ふと、あたりを見渡すと、クラスの女子達がこちらを、というか俺の机に腰掛ける白鳥さんを睨んでいた。
なんだか不穏な空気が流れる。
「なぁ、白鳥さん。あんまり俺に近づかない方がいいぞ」
「なんで?」
「周り見てみ、すげぇ睨まれてんぞ」
「あー……ホンマやなぁ」
白鳥さんは興味なさそうに答える。
なんだ?手応えないな。
「何されるかわかんねぇんだぞ?」
「そんときは守ってや」
「おい、そうじゃなくてだな」
「守ってくれへんの?」
「いや、そういうわけじゃねぇけどな……」
俺が守りきれるとも限らないのに、よく信頼できるな。
俺はそれが不思議でならなかった。
「守りきれるとは限らねぇ」
「そんときはそんときやな。

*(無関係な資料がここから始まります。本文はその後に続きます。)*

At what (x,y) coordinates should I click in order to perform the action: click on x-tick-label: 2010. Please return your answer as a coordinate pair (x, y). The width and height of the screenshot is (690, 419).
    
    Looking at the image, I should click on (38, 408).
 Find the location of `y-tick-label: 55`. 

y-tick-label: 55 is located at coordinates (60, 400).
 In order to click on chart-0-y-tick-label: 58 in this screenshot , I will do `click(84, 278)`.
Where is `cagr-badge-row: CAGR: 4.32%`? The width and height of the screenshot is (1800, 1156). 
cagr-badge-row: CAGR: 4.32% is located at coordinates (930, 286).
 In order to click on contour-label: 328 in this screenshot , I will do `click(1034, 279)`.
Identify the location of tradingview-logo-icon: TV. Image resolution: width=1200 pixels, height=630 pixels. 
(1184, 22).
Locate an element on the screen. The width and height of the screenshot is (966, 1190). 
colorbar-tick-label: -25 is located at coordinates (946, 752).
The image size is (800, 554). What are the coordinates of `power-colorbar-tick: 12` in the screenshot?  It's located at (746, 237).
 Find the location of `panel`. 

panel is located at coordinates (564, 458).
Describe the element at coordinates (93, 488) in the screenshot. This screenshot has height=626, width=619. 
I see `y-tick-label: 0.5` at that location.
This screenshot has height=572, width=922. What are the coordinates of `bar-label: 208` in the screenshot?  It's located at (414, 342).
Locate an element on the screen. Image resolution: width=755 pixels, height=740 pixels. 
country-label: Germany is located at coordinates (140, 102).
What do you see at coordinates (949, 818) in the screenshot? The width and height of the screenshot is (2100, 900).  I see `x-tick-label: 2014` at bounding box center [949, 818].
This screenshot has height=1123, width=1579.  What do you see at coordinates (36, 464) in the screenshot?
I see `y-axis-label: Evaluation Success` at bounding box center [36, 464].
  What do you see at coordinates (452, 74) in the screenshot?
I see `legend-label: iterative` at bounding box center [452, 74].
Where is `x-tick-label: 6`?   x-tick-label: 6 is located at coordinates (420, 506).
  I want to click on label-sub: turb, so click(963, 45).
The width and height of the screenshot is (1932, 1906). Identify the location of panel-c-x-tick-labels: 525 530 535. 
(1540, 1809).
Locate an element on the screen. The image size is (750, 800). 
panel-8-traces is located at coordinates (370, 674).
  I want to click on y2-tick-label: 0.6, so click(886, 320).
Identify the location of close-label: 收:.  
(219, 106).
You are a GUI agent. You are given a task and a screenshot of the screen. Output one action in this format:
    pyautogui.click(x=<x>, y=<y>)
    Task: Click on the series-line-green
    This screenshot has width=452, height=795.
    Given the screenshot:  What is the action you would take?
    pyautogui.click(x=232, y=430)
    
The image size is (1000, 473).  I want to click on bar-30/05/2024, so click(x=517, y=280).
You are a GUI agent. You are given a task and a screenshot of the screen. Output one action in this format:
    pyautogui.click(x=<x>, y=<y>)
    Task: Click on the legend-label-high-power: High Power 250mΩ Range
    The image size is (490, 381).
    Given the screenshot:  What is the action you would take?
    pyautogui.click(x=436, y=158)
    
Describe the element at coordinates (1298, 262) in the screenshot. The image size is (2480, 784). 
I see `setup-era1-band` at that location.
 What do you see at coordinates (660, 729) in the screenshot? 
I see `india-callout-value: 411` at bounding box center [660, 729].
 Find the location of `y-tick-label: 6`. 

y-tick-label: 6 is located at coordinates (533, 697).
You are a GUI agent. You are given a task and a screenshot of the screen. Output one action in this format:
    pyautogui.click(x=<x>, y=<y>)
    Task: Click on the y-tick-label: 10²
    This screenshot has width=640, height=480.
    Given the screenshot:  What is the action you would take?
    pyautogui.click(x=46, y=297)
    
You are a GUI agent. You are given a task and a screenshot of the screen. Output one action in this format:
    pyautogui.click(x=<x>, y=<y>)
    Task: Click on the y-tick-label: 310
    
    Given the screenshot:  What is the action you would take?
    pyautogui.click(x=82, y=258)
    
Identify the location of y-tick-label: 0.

諦めるしかないわ」
「呑気なもんだな。もう一回言うぞ。俺にあんまり近づくな。これは警告だ」
「えー……。そんな堅いこと言わんでも」
「何かあってからじゃ遅ぇんだよ。頼むから」
「ややなぁ……」
どうしても離れてくれない。
言いたくはなかったが、仕方ない。
俺は意を決して、白鳥さんに向き直る。
「生憎、俺はあんたが嫌いなんでな」
白鳥さんは一瞬にして表情を変える─焦燥と不安だ。
罪悪感がやべぇ……。
「え、だってあの時─」
「あぁ、信じてみるって言った。でもな、そんなの無理なんだよ。どうやってもな」
その表情は恐怖へと変わる。
心がいてぇ……!
「じゃあ、騙したん……?」
「はっ、騙される方が悪いんだよ。わかったらさっさと行けよ」
「っ……」
言い過ぎた……!
完全に言い過ぎたが、危険を避けるにはこれでいいのだ。
白鳥さんが唇を噛む。
そして何も言わず、自分の席に戻って行った。
✲✲✲
海堂くん、なんであんなこと言ったんやろ?
彼が言ったことを不思議に思いながら、昼休みは小堀たんとご飯を食べた。
「なぁー、小堀たん」
「こ、小堀たん?」
戸惑う小堀たんを無視して、私は話を続ける。
「さっきな、海堂くんに嫌いやって言われてん」
その瞬間、小堀たんの表情が凍りついた。
そして私の肩を掴んで
「それ、本当?」
「うん、ついさっきの事やけど。なんであんなこと言ったんやろなぁ」
小堀たんは困り果てたように不安げに私を見つめている。
「あんなに海堂くん優しいのに、何かあったの?」
「なんか、俺にくっついてたら目の敵にされんぞって言われて……」
と私が言うと、小堀たんはそういう事かと手を打った。
「実はね、私1回嫌がらせみたいなのされて、その事を海堂くんが知ってたからじゃないかなぁ?」
ふむふむ、嫌がらせ……。
「例えばどんなの?」
「足怪我させられたり、呼び出されたり、結構怖かったよ」
「うへぇ……。少女漫画みたいやな」
少女漫画?と首を傾げる小堀たん、可愛い。
でも、だからといって私が海堂くんから離れる理由にはならない。
「まぁ、いつも通り話しに行くねんけどな」
「凄いね白鳥さん。私は嫌いなんて言われたら、しばらく立ち直れそうにないなぁ……」
正直言われた時は絶望したけどな。
「まぁ、小堀たんは優しいからなぁ」
「あとその、小堀たんって言うのは……」
「あ、嫌やった?呼び方が決まらんくてなぁ」
ははっと私が笑うと、つられて小堀たんも笑い返す。
「嫌じゃないよ。ただ、その…友達にそんなふうに呼ばれたことがなくて」
少し照れるように小堀たんは言う。
しっかしこの子可愛いなぁ。
「そりゃ篠田くんもメロメロなるわなぁ……」
「へ?」
「あ、いやこっちの話」
不思議そうに首を傾げる小堀たんを見て、また可愛いとしみじみ思うのだった。